> **To do**
Select and reproduce each line of the listing below that bears the string "ribbon".

> **Records for this exercise**
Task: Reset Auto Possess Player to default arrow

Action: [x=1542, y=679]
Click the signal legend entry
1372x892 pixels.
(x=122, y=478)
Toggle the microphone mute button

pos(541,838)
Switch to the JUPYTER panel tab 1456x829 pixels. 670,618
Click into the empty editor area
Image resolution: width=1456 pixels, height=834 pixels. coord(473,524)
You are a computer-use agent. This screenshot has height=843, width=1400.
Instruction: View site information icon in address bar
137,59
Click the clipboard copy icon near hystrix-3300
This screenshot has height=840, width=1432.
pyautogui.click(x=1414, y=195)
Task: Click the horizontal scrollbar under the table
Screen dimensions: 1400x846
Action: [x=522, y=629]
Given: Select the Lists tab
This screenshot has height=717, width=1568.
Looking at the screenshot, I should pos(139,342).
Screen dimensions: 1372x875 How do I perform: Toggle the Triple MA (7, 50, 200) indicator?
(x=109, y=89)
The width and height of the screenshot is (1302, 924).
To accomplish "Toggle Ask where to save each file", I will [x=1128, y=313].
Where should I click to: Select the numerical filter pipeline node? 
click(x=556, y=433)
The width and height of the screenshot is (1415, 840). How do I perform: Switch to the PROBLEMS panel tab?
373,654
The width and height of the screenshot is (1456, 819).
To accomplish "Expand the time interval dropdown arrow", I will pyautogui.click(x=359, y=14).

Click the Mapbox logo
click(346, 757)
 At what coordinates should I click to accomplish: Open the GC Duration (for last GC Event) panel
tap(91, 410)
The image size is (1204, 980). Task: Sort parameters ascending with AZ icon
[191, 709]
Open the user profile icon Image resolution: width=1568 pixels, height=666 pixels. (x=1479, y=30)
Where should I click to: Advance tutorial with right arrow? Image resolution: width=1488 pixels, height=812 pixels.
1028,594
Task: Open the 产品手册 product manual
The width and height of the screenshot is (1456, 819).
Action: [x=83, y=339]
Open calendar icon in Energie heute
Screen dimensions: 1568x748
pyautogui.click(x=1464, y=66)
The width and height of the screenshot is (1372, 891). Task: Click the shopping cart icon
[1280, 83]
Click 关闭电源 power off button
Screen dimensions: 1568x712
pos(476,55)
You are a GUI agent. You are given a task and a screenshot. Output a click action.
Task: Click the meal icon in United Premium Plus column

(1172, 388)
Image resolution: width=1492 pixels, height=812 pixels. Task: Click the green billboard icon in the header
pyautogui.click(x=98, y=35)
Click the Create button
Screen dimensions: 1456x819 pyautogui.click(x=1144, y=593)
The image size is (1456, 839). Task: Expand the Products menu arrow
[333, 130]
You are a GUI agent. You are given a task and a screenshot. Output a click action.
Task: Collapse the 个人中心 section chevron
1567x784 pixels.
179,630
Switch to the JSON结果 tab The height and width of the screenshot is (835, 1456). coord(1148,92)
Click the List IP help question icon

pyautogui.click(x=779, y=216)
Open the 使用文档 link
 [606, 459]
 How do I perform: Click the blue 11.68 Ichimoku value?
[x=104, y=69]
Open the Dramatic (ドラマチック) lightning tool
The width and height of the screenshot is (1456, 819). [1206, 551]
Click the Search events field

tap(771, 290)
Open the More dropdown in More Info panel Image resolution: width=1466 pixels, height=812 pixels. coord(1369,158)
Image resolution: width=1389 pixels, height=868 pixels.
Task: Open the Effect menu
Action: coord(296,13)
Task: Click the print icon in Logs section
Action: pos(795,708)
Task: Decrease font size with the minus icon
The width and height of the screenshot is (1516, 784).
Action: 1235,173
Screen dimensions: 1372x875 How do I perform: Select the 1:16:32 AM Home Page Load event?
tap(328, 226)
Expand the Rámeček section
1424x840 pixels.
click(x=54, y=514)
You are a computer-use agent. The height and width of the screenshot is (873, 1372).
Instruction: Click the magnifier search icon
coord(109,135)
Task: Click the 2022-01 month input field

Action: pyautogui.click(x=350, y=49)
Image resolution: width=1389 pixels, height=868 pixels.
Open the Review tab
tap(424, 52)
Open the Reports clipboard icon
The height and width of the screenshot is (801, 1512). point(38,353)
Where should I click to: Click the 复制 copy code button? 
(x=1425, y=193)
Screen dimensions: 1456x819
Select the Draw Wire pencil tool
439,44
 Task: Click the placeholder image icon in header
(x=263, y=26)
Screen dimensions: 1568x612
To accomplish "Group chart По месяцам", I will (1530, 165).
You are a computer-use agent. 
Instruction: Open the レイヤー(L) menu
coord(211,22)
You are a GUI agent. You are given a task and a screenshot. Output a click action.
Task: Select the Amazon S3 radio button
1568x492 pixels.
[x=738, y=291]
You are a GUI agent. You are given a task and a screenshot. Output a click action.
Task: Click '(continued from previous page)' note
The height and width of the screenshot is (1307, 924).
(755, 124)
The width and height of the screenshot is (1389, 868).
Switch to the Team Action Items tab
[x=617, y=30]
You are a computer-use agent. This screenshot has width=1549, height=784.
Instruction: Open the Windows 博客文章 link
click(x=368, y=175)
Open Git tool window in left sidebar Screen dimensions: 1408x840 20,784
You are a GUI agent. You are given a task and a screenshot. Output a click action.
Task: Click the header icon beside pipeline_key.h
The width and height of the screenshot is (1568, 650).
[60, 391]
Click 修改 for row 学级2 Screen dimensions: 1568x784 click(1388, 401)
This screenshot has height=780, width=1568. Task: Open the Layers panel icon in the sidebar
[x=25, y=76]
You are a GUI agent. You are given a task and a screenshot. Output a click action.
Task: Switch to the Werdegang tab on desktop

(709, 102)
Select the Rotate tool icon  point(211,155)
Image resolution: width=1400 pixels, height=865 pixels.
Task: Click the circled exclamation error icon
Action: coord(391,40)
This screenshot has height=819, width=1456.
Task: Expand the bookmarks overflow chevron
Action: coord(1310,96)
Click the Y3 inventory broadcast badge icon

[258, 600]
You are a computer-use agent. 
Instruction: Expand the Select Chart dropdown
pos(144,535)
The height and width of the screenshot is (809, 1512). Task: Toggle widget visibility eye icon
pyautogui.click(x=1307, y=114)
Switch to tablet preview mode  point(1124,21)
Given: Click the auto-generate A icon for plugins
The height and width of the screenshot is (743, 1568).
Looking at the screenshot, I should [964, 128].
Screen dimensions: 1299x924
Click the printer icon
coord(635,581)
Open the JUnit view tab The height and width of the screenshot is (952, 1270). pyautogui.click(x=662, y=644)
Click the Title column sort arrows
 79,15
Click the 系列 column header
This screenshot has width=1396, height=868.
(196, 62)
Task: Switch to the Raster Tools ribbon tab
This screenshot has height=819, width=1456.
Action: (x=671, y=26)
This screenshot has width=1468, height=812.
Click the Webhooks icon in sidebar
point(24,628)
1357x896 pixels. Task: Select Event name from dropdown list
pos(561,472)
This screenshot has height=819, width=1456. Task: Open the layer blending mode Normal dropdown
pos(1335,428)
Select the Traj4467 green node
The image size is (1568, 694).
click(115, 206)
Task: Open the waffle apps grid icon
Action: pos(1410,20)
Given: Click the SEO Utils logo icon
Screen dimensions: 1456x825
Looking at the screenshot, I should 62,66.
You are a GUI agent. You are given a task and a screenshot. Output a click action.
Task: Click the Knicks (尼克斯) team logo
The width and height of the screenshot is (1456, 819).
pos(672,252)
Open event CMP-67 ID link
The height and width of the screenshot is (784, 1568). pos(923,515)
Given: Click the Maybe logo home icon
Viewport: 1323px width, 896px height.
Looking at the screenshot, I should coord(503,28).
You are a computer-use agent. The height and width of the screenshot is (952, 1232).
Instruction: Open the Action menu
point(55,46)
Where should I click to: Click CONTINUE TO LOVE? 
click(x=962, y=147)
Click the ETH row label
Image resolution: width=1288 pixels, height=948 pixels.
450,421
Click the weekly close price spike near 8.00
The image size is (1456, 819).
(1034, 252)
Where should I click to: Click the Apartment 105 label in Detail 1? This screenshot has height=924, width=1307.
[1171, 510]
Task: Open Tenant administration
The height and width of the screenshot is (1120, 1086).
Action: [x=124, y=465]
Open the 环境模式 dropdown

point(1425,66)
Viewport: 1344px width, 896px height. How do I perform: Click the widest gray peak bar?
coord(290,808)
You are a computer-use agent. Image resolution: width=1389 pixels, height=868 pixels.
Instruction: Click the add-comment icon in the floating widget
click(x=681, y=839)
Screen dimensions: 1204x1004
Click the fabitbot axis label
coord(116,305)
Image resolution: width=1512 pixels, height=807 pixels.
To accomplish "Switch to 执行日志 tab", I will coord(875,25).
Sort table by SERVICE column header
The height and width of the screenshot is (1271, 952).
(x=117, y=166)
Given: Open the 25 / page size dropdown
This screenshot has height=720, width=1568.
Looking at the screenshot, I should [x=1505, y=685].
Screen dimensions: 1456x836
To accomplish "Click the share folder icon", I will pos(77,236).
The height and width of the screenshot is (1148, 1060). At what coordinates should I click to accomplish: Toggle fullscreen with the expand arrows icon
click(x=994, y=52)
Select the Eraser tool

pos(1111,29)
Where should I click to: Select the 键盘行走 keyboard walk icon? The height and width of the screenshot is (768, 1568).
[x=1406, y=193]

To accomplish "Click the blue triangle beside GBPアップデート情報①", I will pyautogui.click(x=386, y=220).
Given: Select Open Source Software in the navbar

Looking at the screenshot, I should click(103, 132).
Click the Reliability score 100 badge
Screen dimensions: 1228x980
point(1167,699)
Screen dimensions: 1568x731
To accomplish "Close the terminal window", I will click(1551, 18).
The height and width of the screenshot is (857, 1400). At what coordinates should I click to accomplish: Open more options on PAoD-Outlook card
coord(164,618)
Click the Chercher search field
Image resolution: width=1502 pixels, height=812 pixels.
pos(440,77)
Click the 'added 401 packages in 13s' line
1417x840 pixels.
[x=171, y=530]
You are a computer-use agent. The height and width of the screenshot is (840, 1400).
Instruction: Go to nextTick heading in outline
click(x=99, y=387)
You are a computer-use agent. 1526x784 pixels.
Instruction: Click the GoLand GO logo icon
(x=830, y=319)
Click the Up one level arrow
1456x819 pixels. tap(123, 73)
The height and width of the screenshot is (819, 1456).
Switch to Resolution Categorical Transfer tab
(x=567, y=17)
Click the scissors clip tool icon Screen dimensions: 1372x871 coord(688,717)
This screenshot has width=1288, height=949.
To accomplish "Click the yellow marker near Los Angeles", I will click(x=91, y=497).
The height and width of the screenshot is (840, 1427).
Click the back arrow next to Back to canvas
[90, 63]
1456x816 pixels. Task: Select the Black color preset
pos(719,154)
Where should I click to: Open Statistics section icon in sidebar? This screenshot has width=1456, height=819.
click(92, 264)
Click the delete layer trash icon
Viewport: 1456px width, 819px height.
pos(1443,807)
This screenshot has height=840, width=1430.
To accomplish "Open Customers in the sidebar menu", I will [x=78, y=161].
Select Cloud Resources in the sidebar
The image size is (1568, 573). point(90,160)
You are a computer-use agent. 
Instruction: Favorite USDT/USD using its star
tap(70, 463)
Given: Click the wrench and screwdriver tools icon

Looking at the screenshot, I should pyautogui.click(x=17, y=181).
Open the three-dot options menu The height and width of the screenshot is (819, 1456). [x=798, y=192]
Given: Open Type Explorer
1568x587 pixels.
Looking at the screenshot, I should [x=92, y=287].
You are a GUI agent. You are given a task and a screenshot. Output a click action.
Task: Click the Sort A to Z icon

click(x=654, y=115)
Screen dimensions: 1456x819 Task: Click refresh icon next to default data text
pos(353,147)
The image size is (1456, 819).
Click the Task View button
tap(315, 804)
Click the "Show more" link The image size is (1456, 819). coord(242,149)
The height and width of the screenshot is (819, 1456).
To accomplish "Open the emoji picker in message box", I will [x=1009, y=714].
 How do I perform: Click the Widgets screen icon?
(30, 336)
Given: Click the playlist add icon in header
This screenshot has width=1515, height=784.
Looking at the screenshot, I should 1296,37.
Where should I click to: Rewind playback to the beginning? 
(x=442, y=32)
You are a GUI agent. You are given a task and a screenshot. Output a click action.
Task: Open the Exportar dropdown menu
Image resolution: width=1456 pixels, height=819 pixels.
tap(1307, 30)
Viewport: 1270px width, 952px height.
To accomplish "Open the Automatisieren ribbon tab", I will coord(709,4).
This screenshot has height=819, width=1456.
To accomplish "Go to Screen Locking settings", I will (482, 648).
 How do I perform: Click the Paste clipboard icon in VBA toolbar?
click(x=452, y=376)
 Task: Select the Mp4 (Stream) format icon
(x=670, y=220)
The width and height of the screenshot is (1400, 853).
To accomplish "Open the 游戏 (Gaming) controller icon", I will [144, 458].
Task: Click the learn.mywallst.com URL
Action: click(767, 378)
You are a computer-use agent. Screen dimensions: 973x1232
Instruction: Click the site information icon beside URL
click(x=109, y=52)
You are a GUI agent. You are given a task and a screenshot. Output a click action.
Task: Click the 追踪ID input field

> **Answer for this exercise**
Task: Switch to the Raster Tools ribbon tab
To accomplish "Open the Automatisieren ribbon tab", I will coord(709,4).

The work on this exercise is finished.